■ TASK REQUIREMENTS ■
Hunt through the entries for the word "main" and copy each line in which it appears.

Top of DATA SHOWN

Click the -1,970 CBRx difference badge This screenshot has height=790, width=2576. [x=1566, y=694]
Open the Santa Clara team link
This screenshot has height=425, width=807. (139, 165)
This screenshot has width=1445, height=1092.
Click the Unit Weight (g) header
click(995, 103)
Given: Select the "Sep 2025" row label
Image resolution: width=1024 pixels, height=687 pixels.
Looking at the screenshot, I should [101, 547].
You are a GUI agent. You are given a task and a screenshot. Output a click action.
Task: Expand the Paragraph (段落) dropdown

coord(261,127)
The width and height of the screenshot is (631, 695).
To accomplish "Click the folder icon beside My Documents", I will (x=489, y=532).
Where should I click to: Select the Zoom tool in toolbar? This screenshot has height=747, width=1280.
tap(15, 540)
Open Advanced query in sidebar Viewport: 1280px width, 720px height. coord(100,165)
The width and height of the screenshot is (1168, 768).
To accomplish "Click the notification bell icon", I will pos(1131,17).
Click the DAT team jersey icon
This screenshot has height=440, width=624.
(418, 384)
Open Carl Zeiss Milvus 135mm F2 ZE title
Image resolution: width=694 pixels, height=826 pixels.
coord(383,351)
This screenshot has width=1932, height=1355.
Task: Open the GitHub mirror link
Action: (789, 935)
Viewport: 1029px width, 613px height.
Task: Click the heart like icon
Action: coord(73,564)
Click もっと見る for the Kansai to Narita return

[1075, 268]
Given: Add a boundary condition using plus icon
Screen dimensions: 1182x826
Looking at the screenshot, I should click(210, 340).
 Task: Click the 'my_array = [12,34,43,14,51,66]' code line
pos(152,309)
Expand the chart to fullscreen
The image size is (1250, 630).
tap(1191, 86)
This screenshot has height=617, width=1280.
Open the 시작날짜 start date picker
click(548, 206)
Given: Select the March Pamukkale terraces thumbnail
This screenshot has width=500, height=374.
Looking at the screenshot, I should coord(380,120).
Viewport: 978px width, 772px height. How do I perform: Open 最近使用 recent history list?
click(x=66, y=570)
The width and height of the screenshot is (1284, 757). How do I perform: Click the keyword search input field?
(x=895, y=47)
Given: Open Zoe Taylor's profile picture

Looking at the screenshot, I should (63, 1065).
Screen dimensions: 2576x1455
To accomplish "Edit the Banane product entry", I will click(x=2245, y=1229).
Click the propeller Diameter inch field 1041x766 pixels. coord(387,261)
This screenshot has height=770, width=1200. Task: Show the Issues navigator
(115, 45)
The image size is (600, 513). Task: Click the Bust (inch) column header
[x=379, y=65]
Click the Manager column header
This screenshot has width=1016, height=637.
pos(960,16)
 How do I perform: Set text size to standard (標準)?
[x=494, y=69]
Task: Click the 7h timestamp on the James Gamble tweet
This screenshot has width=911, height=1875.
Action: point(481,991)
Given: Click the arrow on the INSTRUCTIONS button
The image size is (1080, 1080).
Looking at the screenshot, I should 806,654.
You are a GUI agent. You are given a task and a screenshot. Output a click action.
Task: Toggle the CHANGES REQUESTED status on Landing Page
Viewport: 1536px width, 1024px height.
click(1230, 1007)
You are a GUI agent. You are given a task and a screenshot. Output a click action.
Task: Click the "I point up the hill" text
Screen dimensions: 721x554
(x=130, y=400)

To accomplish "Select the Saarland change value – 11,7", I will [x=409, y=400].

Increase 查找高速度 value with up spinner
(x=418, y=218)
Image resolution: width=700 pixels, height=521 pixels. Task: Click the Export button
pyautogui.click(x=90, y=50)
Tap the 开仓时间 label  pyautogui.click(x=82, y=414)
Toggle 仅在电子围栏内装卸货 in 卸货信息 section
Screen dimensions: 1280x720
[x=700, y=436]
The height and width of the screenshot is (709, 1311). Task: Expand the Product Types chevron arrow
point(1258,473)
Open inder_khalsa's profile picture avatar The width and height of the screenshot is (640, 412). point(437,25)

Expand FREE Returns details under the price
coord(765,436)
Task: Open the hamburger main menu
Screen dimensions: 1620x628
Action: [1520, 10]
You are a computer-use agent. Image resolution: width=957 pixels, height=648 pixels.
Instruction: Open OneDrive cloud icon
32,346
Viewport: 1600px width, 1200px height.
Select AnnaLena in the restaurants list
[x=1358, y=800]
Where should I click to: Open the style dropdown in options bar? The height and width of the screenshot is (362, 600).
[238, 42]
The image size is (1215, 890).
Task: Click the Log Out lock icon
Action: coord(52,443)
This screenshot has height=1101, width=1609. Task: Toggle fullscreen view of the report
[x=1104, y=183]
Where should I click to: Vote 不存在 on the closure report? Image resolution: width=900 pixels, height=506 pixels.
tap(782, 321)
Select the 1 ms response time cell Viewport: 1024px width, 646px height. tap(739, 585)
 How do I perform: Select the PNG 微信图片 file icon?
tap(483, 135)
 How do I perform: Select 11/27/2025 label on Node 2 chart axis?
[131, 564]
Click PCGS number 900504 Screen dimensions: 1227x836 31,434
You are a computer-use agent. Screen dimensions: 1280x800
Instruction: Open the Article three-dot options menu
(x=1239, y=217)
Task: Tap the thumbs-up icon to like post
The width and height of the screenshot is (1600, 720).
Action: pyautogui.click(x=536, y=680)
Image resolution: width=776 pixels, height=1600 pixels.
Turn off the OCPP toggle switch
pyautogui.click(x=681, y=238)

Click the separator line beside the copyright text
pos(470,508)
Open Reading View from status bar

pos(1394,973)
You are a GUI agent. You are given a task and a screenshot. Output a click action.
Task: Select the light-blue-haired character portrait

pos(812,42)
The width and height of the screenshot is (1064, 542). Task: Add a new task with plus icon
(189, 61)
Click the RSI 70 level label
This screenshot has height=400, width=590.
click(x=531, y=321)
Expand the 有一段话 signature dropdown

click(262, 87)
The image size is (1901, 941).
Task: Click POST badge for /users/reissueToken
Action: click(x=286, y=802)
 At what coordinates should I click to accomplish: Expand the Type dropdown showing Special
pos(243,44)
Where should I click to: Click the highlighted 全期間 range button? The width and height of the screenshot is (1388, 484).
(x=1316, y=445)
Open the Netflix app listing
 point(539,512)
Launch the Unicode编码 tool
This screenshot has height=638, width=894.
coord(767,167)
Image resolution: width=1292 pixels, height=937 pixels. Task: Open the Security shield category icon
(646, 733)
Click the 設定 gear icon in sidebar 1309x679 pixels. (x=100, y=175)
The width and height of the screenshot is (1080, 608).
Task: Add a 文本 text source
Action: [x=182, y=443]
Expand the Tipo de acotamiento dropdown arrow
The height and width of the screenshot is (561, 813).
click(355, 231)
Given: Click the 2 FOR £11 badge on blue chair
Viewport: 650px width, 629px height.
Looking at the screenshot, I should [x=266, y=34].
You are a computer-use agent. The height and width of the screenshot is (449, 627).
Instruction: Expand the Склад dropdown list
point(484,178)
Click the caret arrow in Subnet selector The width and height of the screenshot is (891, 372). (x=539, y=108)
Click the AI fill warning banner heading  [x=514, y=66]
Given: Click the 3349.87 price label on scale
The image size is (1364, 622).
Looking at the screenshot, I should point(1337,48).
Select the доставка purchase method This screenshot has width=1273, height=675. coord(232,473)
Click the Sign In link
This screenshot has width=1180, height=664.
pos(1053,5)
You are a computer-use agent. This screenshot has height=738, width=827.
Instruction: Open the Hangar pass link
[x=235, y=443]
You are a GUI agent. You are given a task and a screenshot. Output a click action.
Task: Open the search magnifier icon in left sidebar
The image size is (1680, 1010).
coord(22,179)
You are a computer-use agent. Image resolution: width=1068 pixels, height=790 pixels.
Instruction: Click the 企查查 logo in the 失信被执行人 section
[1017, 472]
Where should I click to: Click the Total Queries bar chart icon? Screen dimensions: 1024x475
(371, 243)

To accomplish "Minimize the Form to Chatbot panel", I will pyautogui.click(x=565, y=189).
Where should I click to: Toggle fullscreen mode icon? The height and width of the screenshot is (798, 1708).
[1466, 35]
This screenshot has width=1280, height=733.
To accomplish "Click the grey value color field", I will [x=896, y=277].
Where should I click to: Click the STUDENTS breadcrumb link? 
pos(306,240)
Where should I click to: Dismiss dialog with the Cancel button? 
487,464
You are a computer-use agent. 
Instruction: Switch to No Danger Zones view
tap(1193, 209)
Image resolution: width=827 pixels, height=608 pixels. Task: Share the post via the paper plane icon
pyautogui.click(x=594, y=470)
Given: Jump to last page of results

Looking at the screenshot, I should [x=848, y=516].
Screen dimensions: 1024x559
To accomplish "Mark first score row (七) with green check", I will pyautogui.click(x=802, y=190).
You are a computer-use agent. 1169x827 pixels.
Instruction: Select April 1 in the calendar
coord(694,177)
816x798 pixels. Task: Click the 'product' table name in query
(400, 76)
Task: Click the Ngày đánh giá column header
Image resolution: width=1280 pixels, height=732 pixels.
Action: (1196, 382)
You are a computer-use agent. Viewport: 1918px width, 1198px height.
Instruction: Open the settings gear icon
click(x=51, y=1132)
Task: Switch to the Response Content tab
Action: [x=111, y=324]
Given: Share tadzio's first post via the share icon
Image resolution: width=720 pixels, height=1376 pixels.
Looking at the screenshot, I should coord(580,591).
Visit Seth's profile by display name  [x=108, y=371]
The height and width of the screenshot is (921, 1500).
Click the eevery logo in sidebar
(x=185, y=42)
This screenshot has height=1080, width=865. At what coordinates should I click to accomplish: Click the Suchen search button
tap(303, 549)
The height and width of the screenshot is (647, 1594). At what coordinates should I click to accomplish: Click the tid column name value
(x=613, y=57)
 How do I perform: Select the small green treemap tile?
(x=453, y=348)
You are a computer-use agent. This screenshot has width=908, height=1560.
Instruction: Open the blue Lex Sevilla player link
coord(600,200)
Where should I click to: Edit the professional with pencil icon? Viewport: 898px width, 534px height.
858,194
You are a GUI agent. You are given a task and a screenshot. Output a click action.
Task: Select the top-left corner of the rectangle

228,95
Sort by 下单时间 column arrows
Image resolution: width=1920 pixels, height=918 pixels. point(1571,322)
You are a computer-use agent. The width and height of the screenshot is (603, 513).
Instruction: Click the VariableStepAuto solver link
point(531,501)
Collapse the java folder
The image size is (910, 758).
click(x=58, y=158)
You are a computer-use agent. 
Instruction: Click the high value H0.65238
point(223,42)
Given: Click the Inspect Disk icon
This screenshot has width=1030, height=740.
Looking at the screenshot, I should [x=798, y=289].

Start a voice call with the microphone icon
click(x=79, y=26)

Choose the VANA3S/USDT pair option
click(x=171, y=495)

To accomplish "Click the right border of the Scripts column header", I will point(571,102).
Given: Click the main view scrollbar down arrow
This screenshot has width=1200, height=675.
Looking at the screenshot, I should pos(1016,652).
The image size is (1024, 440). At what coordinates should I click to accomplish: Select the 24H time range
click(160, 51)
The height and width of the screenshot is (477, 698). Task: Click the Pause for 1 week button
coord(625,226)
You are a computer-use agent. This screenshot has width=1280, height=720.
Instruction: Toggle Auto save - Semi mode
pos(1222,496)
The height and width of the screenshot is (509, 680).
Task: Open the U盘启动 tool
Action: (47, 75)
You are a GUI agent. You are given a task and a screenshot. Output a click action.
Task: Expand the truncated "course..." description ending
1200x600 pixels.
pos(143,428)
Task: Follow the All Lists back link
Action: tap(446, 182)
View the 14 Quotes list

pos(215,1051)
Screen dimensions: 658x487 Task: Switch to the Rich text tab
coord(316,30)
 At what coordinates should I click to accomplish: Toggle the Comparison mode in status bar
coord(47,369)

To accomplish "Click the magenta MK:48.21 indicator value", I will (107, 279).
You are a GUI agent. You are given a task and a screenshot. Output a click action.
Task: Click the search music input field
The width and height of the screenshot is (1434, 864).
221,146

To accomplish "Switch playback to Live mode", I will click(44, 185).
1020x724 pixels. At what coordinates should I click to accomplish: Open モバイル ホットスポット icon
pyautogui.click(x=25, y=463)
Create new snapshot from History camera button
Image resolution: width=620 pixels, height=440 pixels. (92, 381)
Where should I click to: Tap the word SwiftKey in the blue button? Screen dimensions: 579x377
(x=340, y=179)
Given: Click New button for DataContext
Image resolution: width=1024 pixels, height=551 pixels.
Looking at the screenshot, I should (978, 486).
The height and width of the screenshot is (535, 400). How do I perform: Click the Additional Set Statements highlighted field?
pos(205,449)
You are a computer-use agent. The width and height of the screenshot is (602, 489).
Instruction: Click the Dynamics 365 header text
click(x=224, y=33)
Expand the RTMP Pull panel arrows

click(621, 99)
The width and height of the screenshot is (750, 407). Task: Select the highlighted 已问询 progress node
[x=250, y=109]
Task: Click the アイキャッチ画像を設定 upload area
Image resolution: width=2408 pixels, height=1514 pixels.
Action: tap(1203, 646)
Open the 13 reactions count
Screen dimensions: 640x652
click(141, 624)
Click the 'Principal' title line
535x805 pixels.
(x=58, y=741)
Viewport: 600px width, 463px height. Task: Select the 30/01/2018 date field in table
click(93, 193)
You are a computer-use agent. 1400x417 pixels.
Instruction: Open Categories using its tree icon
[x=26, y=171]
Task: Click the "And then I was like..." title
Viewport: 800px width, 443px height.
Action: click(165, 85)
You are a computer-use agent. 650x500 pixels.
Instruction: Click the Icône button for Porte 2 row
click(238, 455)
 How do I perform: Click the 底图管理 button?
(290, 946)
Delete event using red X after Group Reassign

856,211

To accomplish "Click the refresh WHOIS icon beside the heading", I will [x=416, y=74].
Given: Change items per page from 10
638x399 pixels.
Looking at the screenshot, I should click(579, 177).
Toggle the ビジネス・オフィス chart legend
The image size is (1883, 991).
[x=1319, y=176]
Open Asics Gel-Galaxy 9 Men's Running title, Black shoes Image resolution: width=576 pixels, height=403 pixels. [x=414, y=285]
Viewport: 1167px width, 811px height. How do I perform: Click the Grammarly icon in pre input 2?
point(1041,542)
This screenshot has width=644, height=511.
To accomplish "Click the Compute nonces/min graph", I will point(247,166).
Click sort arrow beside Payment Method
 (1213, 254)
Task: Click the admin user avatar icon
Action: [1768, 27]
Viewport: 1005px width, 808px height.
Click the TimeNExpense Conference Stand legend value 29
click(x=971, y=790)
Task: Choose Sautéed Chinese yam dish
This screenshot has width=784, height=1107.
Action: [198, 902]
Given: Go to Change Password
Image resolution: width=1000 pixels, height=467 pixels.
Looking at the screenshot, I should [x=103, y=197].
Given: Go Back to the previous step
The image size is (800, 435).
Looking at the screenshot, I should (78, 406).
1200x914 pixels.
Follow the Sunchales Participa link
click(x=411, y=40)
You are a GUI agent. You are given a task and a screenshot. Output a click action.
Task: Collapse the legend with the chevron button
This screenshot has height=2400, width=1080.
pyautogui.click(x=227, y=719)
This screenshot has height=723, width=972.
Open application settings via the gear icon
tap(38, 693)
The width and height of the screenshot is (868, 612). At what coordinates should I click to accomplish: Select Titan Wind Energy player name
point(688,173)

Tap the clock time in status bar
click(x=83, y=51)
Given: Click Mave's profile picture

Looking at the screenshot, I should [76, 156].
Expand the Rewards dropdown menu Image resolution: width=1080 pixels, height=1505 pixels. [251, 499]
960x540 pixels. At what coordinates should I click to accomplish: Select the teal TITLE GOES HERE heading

Bottom of DATA SHOWN

■ WORKED SOLUTION ■
Task: Open the hamburger main menu
Given: Click the main view scrollbar down arrow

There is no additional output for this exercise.